ON24 is currently unprofitable, reporting a negative EBITDA (TTM) and a negative EBITDA Margin of -21.06% in the most recent quarter. A negative EBITDA renders the EV/EBITDA ratio unusable as a valuation metric. While analysts expect a turnaround to profitability, as indicated by a positive, albeit very high, Forward P/E of 142.93, the current financial data shows widening losses and operational challenges. Without positive and stable earnings, it's impossible to assess the company based on this factor, leading to a fail.
The company's Enterprise Value to Sales ratio is extremely low at 0.42, suggesting that the market is heavily discounting its operating business, which presents a potential valuation opportunity.

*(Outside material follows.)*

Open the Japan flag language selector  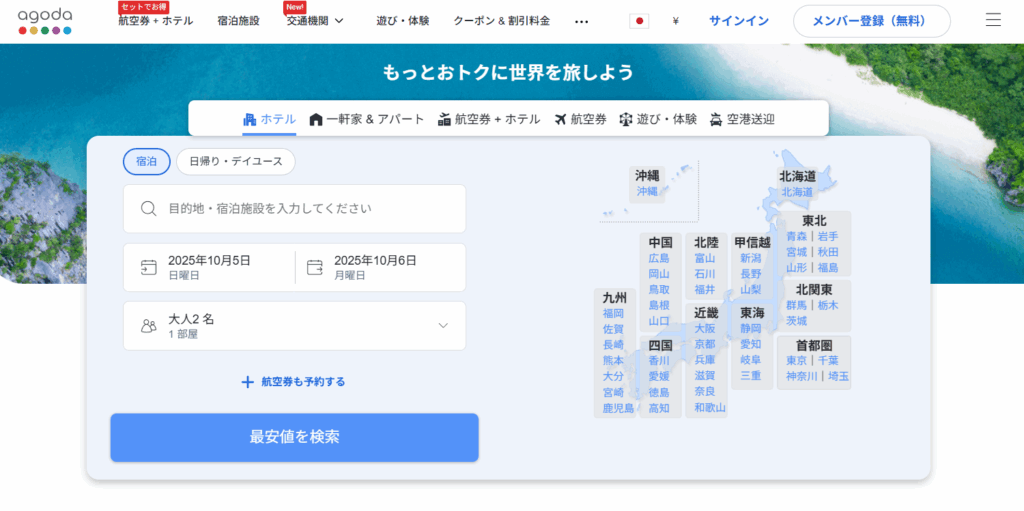(x=639, y=21)
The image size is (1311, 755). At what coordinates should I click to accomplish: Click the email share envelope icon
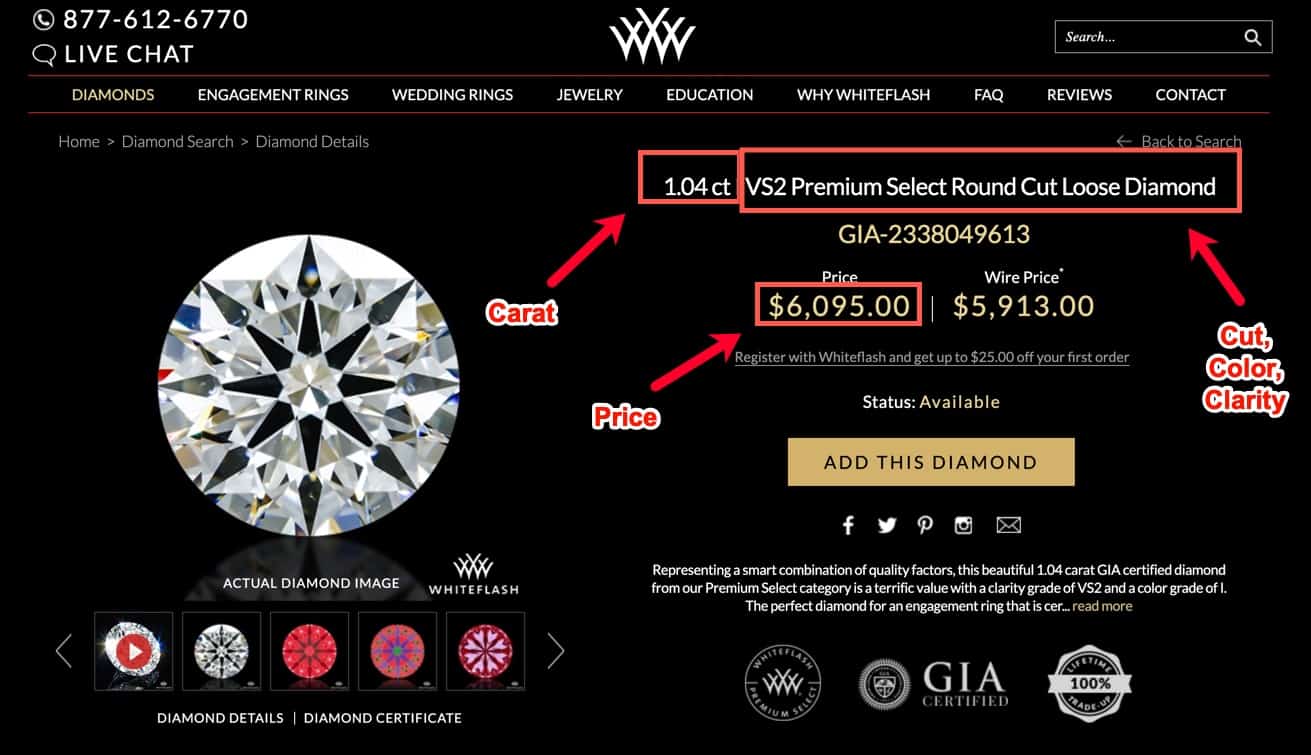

ON24's EV/Sales (TTM) ratio of 0.42 is remarkably low for a software company. This is a direct result of its large cash balance, which significantly reduces its Enterprise Value ($61M) compared to its Market Cap ($226.76M). While the company's revenue is declining (-5.4% in Q2 2025), this ratio implies the core business is valued at less than half of its annual sales. The median EV/Revenue for software companies has stabilized around 2.8x in mid-2025, and even bottom-quartile companies trade near 2.0x. ONTF's deeply discounted multiple signals a significant disconnect between its market valuation and its revenue base, justifying a pass for this factor.
The primary risk for ON24 stems from macroeconomic pressures and a hyper-competitive industry. In an environment of high interest rates and potential economic slowdowns, corporate budgets for marketing and software are often the first to be cut. This directly impacts ON24's ability to attract new customers and retain existing ones, as its platform is a discretionary spend for many businesses. Furthermore, the digital engagement space is crowded with giants like Microsoft Teams, Zoom, and Google Meet, which offer basic webinar functionalities as part of broader, cheaper bundles. This intense competition puts constant downward pressure on pricing and makes it difficult for ON24 to maintain its market share without significant investment in unique features.
From a company-specific standpoint, ON24's financial performance presents a major vulnerability. The company has experienced a consistent decline in revenue since its post-pandemic peak and has struggled to post consistent profits. For example, total revenue fell from $203.6 million in 2021 to $157.3 million in 2023, and the company has reported net losses during this period. This trend raises serious questions about the long-term viability of its business model and its ability to fund necessary innovation. A high rate of customer churn, where clients leave for cheaper or more integrated alternatives, remains a critical challenge. Without stabilizing its customer base and demonstrating a clear path to profitable growth, the company's financial position could weaken further.
Looking forward, the biggest structural risk is technological disruption, particularly from advancements in Artificial Intelligence (AI). Larger competitors are rapidly integrating sophisticated AI capabilities for content creation, data analysis, and audience engagement into their platforms. ON24 must keep pace with this innovation, which requires substantial R&D spending at a time when its financial resources are strained. If the company fails to effectively integrate meaningful AI features or if its value proposition is eroded by 'good enough' competing products, it risks becoming irrelevant. Successfully navigating this technological shift while simultaneously fixing its core financial issues will be the defining challenge for ON24 over the next several years.